4. Next, I need to think about my unit circle or special triangles. I know that `cos(60°)` (or `cos(π/3)` radians) is `1/2`. Since our `cos(θ)` is negative (`-1/2`), the angle `θ` must be in the second or third part of the unit circle.

5. In the second quadrant, the angle that has a cosine of `-1/2` is `180° - 60° = 120°`. In radians, that's `π - π/3 = 2π/3`.
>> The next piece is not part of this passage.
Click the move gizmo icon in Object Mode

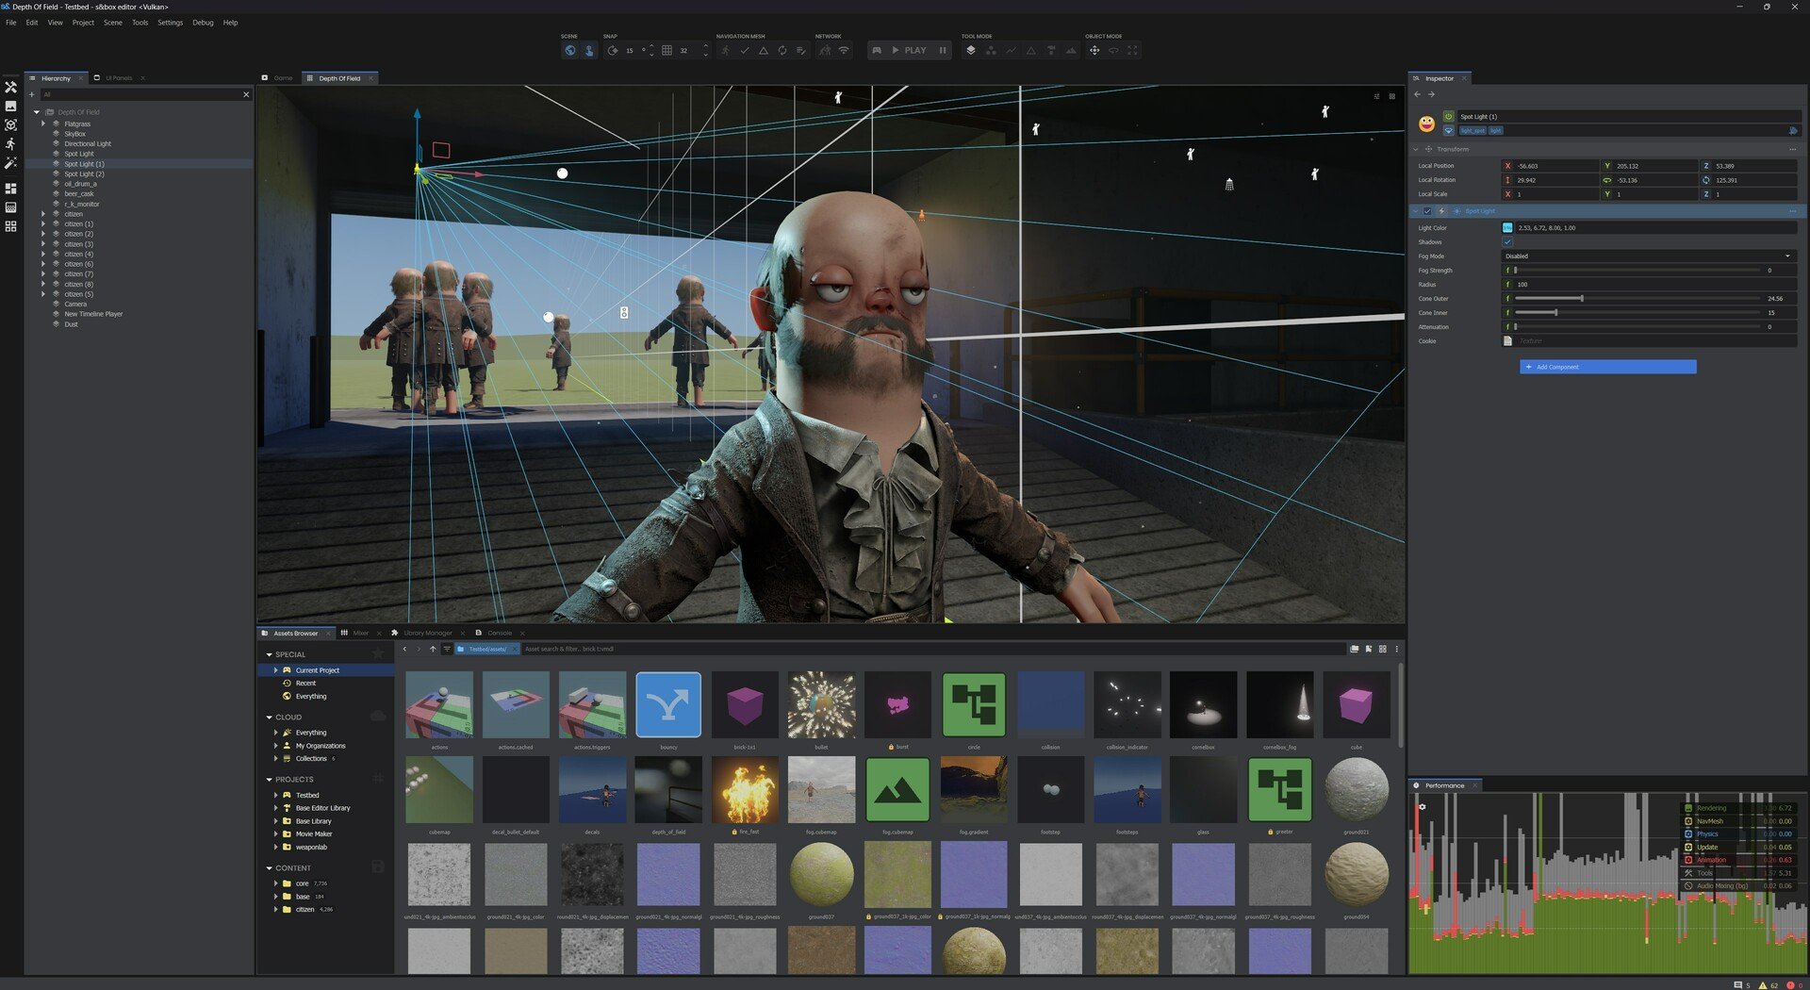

6. In the third quadrant, the angle that has a cosine of `-1/2` is `180° + 60° = 240°`. In radians, that's `π + π/3 = 4π/3`.

7. Since we can go around the circle many times and land on the same spot, we add `2nπ` (which means adding full circles, `n` can be any whole number) to our answers to show all possible solutions.
So, `θ = 2π/3 + 2nπ` or `θ = 4π/3 + 2nπ`.